El origen: mantequilla y miga de pan
Los sobaos surgieron en el valle del Pas en algún momento inmemorial, resultado, como tantas viandas españolas, de darle una segunda oportunidad al pan antiguo. De mezclar la miga con azúcar y con la mantequilla primorosa de las vacas pasiegas resultó el llamado sobao primitivo, como su nombre del esfuerzo que requería amasar aquello antes de meterlo al horno.
La receta original dio lugar en el siglo XIX a una primera versión más refinada, donde la miga fue sustituida por masa cruda de pan –harina, levadura, sal y agua– mezclada de nuevo con azúcar, huevos y mantequilla, y poco después el añadido aromático de la cáscara de limón y el anís.
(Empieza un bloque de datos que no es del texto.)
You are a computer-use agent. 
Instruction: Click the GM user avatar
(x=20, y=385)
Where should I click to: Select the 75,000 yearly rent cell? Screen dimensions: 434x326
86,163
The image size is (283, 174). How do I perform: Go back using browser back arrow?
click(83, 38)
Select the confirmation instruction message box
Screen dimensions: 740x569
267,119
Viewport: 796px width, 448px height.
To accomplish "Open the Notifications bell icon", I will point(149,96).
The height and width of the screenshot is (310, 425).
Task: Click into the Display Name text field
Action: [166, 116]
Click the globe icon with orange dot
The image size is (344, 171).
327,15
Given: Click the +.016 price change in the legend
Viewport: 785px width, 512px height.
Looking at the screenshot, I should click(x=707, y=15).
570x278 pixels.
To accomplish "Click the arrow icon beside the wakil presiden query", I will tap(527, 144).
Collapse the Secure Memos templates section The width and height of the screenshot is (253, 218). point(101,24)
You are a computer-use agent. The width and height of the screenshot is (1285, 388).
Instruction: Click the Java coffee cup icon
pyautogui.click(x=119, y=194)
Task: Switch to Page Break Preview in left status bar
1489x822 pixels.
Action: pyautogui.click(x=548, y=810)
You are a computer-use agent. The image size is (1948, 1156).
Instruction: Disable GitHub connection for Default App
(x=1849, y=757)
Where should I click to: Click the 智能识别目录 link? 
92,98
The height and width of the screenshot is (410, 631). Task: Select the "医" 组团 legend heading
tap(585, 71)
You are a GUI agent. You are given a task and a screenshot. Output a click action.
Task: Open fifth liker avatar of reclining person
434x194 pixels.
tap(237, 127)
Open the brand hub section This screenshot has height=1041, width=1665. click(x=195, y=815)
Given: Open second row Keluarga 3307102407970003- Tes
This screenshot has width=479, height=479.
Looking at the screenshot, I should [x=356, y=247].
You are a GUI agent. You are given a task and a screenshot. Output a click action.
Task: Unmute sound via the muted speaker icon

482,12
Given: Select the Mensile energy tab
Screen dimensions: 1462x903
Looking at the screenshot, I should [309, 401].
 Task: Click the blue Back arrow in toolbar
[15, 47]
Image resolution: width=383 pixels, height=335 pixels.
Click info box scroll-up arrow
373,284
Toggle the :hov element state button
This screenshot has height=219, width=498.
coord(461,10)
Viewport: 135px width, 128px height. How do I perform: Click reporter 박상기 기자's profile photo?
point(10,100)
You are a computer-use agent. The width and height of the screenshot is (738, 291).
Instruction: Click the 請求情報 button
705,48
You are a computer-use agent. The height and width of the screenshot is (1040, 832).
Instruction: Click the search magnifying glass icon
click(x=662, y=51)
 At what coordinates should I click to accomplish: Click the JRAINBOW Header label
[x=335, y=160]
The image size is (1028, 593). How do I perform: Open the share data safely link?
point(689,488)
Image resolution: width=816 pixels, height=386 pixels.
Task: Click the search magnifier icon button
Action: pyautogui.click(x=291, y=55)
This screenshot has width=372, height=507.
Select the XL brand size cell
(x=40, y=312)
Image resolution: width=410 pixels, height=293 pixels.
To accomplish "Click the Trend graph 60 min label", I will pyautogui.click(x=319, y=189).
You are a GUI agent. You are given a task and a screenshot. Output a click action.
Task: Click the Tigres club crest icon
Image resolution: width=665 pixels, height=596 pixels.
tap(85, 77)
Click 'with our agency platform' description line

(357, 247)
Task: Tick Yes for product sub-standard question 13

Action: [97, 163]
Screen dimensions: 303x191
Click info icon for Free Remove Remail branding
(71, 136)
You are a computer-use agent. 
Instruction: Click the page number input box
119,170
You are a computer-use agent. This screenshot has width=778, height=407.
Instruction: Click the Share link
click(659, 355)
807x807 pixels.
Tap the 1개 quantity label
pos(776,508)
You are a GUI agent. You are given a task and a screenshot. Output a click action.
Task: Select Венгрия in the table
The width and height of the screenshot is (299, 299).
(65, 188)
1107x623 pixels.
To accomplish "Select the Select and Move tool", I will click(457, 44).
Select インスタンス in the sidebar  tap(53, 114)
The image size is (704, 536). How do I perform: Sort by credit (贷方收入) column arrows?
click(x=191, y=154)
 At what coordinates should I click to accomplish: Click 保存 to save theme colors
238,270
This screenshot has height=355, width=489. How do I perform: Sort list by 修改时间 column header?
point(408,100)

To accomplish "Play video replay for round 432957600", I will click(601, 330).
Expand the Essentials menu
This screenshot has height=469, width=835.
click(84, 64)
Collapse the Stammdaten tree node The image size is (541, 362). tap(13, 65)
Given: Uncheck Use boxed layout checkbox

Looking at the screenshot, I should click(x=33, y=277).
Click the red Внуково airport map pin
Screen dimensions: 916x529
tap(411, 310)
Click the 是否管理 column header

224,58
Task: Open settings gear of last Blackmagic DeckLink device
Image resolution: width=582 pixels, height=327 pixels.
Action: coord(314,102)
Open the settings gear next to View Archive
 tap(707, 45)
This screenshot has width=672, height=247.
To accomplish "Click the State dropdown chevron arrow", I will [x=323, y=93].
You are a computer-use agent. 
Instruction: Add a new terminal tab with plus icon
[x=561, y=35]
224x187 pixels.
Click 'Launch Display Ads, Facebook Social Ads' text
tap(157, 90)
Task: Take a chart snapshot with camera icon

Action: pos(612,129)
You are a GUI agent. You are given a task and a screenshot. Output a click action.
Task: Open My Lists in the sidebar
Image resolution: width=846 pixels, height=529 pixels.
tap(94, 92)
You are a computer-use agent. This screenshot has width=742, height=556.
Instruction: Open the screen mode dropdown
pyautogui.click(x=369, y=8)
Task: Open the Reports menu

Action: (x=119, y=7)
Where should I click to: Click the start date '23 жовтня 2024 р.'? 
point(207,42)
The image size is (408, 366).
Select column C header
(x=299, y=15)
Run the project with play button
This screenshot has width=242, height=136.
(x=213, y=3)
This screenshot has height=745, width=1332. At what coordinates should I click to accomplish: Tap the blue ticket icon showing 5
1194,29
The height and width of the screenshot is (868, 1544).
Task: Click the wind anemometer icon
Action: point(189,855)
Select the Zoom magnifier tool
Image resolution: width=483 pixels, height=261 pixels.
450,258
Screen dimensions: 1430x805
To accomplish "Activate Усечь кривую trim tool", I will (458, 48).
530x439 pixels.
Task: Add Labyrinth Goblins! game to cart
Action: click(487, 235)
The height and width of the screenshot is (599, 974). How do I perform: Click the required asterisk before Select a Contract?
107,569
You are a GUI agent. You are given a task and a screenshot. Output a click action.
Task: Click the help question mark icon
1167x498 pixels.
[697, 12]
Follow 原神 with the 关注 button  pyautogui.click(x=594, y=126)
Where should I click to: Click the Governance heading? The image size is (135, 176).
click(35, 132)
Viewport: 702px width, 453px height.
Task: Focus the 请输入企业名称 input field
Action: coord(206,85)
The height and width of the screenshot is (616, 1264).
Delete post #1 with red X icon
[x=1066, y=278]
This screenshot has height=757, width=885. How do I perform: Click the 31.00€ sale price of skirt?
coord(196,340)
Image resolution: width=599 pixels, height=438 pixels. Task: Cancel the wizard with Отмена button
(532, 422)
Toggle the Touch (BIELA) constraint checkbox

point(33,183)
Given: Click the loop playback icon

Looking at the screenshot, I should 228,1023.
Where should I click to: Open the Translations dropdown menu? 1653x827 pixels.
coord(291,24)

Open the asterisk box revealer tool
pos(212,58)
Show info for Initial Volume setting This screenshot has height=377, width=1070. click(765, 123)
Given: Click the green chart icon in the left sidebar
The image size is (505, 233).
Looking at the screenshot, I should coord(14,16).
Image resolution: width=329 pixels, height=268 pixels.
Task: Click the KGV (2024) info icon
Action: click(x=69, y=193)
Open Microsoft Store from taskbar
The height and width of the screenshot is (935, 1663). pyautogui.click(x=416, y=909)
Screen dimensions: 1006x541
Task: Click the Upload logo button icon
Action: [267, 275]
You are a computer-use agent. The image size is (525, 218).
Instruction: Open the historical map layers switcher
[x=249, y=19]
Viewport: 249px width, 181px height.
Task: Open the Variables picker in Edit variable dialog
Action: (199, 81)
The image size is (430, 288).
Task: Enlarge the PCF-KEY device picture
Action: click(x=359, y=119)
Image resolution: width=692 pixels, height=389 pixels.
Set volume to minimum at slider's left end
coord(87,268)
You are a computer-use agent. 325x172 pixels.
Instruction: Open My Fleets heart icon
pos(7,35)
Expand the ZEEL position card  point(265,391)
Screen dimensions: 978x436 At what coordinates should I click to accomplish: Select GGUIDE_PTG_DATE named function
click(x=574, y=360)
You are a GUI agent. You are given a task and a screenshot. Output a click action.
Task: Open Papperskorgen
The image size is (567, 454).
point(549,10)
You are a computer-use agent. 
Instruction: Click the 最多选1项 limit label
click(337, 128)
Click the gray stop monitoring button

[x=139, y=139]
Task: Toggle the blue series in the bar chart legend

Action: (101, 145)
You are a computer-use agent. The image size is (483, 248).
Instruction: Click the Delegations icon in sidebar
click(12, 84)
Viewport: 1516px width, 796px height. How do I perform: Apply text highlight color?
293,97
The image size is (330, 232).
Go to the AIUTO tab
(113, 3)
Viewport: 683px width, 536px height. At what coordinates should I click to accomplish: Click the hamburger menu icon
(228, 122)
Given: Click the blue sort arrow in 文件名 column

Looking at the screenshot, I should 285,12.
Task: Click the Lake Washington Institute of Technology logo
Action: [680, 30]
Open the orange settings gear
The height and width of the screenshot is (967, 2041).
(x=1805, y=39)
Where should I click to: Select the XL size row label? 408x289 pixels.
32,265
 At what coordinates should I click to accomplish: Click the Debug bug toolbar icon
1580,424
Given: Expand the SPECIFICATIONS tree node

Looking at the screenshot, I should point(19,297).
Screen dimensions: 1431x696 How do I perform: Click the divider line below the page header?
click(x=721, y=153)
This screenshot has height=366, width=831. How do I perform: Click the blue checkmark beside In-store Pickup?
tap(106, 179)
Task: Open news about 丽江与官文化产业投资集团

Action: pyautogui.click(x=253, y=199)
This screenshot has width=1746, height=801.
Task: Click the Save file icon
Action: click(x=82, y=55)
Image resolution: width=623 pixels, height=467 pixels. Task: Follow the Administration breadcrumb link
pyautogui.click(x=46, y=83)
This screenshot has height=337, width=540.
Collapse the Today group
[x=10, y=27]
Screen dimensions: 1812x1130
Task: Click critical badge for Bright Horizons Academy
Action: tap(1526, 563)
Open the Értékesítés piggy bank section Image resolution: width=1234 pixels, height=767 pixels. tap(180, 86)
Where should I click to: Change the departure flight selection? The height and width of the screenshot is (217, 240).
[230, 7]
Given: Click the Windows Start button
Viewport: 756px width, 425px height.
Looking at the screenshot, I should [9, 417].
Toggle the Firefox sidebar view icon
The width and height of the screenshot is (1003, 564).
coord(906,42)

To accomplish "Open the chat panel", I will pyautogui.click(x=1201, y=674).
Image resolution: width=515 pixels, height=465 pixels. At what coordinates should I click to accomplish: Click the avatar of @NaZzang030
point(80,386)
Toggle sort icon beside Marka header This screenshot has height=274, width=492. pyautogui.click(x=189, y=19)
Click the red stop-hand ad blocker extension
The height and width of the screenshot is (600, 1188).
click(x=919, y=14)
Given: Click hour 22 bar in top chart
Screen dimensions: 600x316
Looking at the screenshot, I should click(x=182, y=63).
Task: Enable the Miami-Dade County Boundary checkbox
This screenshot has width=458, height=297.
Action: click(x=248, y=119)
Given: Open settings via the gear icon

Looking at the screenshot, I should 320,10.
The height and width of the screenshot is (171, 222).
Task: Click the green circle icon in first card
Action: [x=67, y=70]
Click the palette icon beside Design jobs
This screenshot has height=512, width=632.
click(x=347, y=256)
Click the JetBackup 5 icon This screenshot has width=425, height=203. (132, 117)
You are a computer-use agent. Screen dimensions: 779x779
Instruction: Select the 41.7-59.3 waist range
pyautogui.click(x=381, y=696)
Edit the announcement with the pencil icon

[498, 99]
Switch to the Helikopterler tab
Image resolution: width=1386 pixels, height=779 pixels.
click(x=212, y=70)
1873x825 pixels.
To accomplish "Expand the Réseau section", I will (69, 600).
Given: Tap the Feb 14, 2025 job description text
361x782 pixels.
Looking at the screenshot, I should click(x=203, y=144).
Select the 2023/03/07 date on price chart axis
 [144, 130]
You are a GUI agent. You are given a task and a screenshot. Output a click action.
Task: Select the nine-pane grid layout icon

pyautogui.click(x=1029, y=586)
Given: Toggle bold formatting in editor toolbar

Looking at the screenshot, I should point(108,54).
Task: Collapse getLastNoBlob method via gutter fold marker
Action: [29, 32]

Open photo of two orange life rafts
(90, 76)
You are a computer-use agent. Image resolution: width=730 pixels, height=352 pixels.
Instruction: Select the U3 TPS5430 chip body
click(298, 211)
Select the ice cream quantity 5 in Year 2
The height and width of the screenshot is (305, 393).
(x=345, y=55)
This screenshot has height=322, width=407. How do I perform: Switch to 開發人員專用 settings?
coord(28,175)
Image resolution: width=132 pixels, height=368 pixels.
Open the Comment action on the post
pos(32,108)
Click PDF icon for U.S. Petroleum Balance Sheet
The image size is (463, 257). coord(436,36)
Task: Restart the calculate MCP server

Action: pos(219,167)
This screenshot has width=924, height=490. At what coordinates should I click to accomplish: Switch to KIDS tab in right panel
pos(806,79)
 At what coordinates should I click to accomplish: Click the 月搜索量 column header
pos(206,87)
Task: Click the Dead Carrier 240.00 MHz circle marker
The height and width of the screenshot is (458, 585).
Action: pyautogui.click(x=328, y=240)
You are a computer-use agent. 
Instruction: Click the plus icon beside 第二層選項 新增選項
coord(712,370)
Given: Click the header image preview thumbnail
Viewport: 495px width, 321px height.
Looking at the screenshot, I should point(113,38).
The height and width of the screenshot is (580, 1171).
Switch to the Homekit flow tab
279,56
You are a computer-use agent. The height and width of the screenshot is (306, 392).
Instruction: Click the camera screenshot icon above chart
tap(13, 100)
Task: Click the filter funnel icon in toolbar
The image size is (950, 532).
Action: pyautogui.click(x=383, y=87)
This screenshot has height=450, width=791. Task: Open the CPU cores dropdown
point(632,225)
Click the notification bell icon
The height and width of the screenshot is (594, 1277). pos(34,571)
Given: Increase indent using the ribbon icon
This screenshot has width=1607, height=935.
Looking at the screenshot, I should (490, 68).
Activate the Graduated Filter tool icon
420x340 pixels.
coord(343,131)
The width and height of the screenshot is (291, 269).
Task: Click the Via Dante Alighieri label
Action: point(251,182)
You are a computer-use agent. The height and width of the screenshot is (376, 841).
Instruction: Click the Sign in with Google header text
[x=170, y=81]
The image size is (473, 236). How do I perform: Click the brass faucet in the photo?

Y esta, a su vez, derivó en el sobao moderno, sin agua y con harina en lugar de masa de pan.
Así, el primitivo bizcocho portátil hecho a la medida de su molde de papel –como la magdalena, la de Proust y la de todos–, y que se podía llevar en el zurrón para afrontar las largas jornadas de labor, evolucionó hasta el sobao diseñado para triunfar entre los automovilistas que hacían la ruta entre la Meseta y el viejo puerto de Castilla.
De El Macho a Joselín
Desde mediados del siglo XX han proliferado en la comarca los obradores que aprovechan la excelente materia prima de la tierra para producir el sobao que hoy es conocido en todo el país. Hemos empezado hablando de Luca por razones sentimentales, pero ahí están otras casas respetables como El Macho, Casa Olmo o la gran productora de sobaos, Joselín, ubicada en Selaya.
Desde 2004, el sobao pasiego es una Indicación Geográfica Protegida europea que certifica la procedencia del producto, exclusiva de la comarca de los Valles Pasiegos. Y hace un par de años, fruto de una humorada de las redes, se instituyó el 3 de mayo como Día del Sobao. Porque tres son las villas pasiegas –Vega de Pas, San Pedro del Romeral y San Roque de Riomiera– y cinco las letras de la palabra sobao.
Volviendo a la infancia –qué otra cosa podemos hacer–, si Luca era la puerta de entrada a Santander y al verano, Luca ofrecía también una despedida dulce que amortiguaba un mes después la melancolía del regreso. Las vacaciones podían durar todavía un poco más. Lo que duraran aquella quesada y aquellos sobaos –los pequeños mejor que los grandes, un poco más secos pero más digeribles– adquiridos en esa última parada antes de cruzar el Escudo de vuelta a la rutina.